■ Parts of the exercise:
• a. What short name does the Budhwar Peth article give for Appa Balwant Chowk?
• b. Name every Ganesh Mandal that the Budhwar Peth article says is located in the area.

■ Extracted text:

- Budhwar Peth Location in Maharashtra, India
- Coordinates: 18°31′01″N 73°51′29″E﻿ / ﻿18.517°N 73.858°E
- Country: India
- State: Maharashtra
- District: Pune

Languages
- • Official: Marathi
- Time zone: UTC+5:30 (IST)
- PIN: 411 002
- Telephone code: 91(020)
- Vehicle registration: MH 12

= Budhwar Peth, Pune =

Budhwar Peth is one of many commercial localities in the old city of Pune, India. The area is located in the heart of the city has a high number of electronics shops, and is known for its red-light district. Three out of the five important Ganesh Mandals (Mana che Ganpati) i.e. Jogeshwari Ganpati, Guruji Talim Mandal, Tulshibaug Ganpati are located here, as is Appa Balwant Chowk, known as ABC.

Data on locating visible targets
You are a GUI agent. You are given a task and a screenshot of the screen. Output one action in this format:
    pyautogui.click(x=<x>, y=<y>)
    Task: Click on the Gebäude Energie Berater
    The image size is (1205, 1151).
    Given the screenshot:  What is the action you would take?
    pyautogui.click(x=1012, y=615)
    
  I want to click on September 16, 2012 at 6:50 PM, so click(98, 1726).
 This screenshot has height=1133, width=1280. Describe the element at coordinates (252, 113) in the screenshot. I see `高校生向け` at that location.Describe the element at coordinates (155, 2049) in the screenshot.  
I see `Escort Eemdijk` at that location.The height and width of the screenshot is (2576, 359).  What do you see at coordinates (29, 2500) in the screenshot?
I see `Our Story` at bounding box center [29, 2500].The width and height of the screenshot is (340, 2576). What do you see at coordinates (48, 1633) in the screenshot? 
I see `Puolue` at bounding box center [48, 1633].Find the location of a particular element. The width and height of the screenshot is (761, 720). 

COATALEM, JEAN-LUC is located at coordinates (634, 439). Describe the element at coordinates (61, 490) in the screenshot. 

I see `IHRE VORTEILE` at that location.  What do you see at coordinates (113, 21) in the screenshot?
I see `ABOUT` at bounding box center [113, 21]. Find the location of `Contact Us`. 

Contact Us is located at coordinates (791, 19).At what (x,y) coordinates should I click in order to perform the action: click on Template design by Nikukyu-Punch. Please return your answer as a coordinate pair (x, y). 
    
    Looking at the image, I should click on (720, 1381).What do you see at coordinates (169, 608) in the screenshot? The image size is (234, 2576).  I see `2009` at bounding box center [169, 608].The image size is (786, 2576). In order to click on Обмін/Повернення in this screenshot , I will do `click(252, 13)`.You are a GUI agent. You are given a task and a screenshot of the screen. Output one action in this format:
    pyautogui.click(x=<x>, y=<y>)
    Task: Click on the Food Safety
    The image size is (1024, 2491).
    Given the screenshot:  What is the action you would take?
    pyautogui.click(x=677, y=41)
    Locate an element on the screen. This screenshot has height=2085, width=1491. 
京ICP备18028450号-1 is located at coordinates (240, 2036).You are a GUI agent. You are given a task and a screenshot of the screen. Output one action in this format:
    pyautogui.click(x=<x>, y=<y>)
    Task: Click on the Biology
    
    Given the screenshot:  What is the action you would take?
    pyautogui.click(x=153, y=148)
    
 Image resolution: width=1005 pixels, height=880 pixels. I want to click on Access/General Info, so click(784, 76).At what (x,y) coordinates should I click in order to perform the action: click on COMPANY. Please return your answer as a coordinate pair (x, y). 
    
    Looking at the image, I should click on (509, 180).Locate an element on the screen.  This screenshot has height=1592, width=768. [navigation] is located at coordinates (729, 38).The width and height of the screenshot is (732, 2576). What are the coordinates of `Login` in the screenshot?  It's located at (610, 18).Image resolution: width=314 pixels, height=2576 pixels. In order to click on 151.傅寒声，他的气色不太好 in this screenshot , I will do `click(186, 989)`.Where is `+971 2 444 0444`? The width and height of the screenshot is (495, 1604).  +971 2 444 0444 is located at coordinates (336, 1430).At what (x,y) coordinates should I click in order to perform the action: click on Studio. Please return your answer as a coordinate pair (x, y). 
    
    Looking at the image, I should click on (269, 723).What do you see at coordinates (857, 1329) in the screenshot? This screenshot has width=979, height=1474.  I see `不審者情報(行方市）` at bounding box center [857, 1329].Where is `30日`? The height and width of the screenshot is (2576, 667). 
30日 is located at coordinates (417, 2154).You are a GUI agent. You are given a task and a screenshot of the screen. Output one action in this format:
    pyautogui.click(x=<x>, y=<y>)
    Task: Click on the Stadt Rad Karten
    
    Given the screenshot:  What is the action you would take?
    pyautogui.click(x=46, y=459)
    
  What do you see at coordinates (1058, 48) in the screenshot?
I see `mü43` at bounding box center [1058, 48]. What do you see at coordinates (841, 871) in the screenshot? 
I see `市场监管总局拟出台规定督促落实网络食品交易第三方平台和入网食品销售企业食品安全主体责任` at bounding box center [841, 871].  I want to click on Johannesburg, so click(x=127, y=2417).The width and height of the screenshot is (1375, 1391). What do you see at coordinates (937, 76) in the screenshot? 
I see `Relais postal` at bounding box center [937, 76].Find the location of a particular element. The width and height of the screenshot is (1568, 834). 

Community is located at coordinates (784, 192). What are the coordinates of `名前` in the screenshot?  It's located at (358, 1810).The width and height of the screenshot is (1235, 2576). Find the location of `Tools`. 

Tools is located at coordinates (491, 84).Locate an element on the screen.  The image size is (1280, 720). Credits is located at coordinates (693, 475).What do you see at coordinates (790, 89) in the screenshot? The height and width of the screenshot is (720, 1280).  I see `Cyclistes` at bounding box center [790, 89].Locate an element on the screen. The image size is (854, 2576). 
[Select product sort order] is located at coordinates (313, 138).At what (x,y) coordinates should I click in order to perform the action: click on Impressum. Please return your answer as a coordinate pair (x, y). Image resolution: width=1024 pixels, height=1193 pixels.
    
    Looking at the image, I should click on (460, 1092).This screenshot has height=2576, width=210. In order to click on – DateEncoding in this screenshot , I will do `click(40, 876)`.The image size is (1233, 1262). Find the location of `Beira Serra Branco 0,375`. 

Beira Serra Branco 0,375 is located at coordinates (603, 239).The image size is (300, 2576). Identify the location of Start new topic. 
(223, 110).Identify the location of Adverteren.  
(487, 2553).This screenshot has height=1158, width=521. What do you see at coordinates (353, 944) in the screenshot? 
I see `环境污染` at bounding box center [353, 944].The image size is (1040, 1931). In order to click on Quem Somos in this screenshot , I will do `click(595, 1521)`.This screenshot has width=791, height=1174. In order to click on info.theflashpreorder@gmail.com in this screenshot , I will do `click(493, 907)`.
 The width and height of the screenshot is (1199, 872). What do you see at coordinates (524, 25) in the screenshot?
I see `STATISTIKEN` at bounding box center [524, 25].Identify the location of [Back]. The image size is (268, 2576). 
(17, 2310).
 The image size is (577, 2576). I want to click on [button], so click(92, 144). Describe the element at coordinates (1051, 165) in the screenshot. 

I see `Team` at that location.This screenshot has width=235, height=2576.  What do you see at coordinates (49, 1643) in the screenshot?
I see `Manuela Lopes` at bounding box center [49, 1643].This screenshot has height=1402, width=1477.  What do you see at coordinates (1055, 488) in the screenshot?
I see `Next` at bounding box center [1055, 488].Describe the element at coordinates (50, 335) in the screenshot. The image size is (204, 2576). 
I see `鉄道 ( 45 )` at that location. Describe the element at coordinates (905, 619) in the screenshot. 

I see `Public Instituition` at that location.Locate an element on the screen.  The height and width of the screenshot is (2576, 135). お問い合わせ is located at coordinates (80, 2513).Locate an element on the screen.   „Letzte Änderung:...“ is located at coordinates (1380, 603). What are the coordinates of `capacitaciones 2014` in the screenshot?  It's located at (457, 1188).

■ Answers to the tasks:
• a. ABC

• b. Jogeshwari Ganpati, Guruji Talim Mandal, Tulshibaug Ganpati